# TEXTO DE LECTURA
····················

Acordaos De Vuestros Pastores

 

 

«Acordaos de vuestros pastores, que os hablaron la palabra de Dios; considerad cuál haya sido el resultado de su conducta, e imitad su fe.  Jesucristo es el mismo ayer, y hoy, y por los siglos.

        No os dejéis llevar de doctrinas diversas y extrañas; porque buena cosa es afirmar el corazón con la gracia, no con viandas, que nunca aprovecharon a los que se han ocupado de ellas.» (Heb. 13:7-9)

 

 

El tema de la epístola a los Hebreos es la preeminencia de Cristo en todas las cosas. Escrita para aquellos que estaban por nacimiento y herencia inclinados a valorar lo externo, por sobre la gracia salvadora de Dios, la cual venía en directa oposición a todo orgullo y religión carnal. De hecho, esta no pone tanto a un lado los abusos de la ley, como nuestro Señor al tratar con los fariseos hipócritas y llenos de justicia propia, mostrando que toda religión ceremonial, aunque dada por Dios, era sólo temporal.  La ley no tenía sino «la sombra de los bienes venideros.» Bellas sombras realmente, y muy útiles al ilustrar la verdad divina, aún  así  ni por  un momento deben confundirse con la sustancia, es decir, Cristo mismo.

····················

# DATOS PROPORCIONADOS
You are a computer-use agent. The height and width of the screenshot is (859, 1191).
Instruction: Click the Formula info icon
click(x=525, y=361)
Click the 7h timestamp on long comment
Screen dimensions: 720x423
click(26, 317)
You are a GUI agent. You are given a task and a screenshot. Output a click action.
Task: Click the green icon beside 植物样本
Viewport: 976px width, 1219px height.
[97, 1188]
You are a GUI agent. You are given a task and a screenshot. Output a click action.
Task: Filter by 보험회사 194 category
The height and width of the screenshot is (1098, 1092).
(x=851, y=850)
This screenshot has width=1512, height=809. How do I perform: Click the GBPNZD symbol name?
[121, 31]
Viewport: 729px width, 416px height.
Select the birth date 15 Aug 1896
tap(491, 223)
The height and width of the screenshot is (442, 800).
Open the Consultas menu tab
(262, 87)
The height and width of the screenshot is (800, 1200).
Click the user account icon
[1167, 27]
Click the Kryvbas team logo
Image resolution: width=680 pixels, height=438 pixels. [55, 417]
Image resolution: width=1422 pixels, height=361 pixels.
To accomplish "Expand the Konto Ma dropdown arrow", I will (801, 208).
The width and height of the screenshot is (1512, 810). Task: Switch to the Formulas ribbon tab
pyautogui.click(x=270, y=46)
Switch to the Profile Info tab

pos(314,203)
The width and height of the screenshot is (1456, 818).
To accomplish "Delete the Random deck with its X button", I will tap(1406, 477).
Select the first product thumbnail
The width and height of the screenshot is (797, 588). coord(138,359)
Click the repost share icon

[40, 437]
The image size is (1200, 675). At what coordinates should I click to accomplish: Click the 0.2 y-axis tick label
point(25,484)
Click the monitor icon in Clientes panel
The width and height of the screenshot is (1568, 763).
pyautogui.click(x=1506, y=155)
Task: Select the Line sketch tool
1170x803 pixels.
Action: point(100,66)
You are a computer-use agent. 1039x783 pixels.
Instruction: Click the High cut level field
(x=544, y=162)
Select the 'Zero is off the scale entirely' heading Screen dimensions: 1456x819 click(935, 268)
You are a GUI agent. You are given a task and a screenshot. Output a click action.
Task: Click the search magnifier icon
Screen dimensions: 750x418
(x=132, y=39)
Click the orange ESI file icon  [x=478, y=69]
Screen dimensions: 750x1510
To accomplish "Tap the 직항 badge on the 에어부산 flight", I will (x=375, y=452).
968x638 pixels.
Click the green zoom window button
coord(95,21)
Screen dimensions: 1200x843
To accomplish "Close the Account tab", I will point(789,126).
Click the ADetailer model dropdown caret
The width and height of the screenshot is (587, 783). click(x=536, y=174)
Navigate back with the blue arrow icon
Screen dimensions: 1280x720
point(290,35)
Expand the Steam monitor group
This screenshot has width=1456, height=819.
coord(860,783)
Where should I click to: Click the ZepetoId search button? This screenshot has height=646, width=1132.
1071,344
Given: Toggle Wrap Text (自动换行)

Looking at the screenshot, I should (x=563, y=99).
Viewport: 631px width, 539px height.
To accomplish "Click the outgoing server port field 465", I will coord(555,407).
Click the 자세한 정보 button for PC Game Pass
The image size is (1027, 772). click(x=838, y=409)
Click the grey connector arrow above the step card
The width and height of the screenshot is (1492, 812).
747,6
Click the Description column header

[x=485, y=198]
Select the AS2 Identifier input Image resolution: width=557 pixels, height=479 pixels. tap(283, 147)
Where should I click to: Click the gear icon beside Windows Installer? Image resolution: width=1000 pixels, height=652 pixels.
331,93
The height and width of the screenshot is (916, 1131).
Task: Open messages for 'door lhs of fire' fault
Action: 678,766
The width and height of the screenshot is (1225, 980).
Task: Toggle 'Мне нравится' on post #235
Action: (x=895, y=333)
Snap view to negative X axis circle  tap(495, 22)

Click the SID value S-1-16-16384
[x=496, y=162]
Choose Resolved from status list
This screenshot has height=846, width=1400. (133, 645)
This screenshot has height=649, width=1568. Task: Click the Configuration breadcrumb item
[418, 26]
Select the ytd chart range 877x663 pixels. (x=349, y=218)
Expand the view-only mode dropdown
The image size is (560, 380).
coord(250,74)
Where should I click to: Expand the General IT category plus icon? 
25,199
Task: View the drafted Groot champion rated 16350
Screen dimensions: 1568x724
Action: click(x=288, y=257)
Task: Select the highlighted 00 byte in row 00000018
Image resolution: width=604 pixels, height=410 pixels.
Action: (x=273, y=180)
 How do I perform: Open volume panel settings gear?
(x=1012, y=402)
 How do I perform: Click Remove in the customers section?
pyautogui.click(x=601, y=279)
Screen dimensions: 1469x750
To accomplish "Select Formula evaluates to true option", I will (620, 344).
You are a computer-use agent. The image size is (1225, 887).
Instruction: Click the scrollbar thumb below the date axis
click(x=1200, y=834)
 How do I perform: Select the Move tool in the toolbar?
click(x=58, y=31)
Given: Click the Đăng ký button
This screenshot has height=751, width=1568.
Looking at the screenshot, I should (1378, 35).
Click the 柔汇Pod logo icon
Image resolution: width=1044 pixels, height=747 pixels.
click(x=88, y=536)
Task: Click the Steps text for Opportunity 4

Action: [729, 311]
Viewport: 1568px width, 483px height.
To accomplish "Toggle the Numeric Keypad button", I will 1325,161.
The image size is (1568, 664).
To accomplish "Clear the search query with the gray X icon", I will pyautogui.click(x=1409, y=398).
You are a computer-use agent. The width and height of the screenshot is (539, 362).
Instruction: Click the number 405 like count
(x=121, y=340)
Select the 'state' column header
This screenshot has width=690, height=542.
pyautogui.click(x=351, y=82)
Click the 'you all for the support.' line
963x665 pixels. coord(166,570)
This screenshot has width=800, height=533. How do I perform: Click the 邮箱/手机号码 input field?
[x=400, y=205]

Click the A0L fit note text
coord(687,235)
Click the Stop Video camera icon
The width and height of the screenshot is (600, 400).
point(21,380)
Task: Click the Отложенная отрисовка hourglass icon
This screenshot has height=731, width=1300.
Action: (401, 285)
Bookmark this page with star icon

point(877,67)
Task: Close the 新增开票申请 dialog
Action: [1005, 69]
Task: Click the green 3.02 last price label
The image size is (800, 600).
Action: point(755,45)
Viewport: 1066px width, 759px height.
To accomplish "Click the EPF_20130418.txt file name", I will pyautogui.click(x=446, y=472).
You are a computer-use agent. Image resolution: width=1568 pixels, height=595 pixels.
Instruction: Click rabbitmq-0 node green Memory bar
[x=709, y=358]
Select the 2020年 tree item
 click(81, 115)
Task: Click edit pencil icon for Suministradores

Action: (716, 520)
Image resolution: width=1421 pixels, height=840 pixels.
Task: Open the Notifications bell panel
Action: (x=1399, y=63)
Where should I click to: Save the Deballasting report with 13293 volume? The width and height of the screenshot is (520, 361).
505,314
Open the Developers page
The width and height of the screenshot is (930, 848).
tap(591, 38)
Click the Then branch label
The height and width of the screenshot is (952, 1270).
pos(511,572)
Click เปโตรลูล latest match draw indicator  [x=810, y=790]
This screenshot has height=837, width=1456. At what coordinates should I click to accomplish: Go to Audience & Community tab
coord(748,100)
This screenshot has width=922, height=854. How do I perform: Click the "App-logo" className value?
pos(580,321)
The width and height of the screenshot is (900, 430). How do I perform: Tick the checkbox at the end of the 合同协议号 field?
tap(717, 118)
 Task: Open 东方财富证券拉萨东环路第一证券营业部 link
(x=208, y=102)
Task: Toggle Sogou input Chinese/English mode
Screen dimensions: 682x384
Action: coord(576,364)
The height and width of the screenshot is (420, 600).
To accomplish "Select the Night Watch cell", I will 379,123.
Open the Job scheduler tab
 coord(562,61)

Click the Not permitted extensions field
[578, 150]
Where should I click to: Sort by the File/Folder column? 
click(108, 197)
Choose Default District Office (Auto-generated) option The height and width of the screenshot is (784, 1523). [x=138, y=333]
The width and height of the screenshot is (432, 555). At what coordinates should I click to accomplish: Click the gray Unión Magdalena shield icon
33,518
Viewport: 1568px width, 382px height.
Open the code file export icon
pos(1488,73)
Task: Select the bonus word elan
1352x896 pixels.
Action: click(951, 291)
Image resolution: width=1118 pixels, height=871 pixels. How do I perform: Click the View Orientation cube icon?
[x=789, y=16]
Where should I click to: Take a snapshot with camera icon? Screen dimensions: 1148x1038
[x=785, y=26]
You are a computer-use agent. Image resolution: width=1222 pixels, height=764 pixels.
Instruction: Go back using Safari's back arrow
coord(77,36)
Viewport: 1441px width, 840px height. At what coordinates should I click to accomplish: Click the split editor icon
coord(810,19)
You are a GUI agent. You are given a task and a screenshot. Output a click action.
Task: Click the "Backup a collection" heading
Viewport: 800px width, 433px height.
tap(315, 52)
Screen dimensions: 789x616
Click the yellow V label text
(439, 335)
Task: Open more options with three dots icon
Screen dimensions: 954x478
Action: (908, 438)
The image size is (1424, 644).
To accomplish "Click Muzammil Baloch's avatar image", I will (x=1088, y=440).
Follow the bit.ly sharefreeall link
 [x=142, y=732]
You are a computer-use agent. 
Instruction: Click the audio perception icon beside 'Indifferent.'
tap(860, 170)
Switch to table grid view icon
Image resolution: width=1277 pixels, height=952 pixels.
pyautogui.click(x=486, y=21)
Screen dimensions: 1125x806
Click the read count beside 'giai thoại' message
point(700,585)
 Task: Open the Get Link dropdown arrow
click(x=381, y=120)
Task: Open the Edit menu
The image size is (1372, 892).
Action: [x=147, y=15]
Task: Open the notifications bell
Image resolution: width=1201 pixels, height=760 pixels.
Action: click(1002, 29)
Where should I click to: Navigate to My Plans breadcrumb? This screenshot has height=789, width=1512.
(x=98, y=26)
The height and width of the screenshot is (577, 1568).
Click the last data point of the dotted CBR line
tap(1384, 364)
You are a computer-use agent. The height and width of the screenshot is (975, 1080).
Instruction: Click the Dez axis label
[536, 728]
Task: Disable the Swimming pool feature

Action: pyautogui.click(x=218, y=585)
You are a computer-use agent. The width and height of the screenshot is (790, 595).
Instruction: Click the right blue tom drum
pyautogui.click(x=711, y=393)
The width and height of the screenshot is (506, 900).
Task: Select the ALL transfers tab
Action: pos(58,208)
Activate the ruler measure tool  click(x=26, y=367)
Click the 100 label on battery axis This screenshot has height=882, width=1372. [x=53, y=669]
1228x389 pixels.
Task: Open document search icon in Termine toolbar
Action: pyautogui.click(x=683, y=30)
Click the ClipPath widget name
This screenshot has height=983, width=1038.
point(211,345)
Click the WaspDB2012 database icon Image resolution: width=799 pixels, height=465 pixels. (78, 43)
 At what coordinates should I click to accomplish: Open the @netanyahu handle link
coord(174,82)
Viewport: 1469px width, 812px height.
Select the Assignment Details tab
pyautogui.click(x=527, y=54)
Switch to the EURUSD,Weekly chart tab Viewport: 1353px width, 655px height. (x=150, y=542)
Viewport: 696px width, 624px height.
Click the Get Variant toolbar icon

····················

# TAREA PLANTEADA 1
Transcribe un fragmento del texto sobre la epístola a los Hebreos: comienza en las palabras "El tema de la" y detente después de "decir, Cristo mismo.".
# TAREA PLANTEADA 2
Según la cita bíblica del texto sobre la epístola a los Hebreos, ¿en qué momentos es Jesucristo el mismo? Enuméralos todos.
# TAREA PLANTEADA 3
Prosigue el texto sobre la epístola a los Hebreos a partir de su última oración.

# RESPUESTA CORRECTA 1
El tema de la epístola a los Hebreos es la preeminencia de Cristo en todas las cosas. Escrita para aquellos que estaban por nacimiento y herencia inclinados a valorar lo externo, por sobre la gracia salvadora de Dios, la cual venía en directa oposición a todo orgullo y religión carnal. De hecho, esta no pone tanto a un lado los abusos de la ley, como nuestro Señor al tratar con los fariseos hipócritas y llenos de justicia propia, mostrando que toda religión ceremonial, aunque dada por Dios, era sólo temporal.  La ley no tenía sino «la sombra de los bienes venideros.» Bellas sombras realmente, y muy útiles al ilustrar la verdad divina, aún  así  ni por  un momento deben confundirse con la sustancia, es decir, Cristo mismo.

# RESPUESTA CORRECTA 2
Ayer, hoy y por los siglos.

# RESPUESTA CORRECTA 3
        De esta manera Cristo es visto preeminente sobre todas las cosas y desplazando todas aquellas que los hebreos estaban tentados a sostener y sustituir por Él.  Lo hemos  visto como  el Hijo de  Dios, preeminente sobre  los ángeles, y poniéndolos a  un lado; como Hijo fiel sobre la casa de Dios, desplazando a Moisés, el siervo fiel en sus  días; como el  verdadero Sumo Sacerdote, que permanece para siempre,  desplazando a Aarón y sus hijos,  a quienes la muerte  constantemente estaba  removiendo; como el  mediador del nuevo pacto, sellado con su propia sangre,  por  tanto un «pacto eterno;» como el perfecto sacrificio por medio del cual somos  santificados, «perfeccionados para siempre,» y tenemos libertad  para entrar en el lugar  santísimo, «por la  sangre de  Jesús,»  desplazando para siempre «la sangre  de toros y machos cabríos.»  Lo vemos como el Autor y consumador de la fe, quien, habiendo recorrido victoriosamente su camino, se ha sentado sobre el trono de Dios, por ello él es ahora el objeto de nuestra fe, amor y esperanza, mientras corremos el camino, despojándonos de todo peso, y alejándonos de todo aquello que nos distraería.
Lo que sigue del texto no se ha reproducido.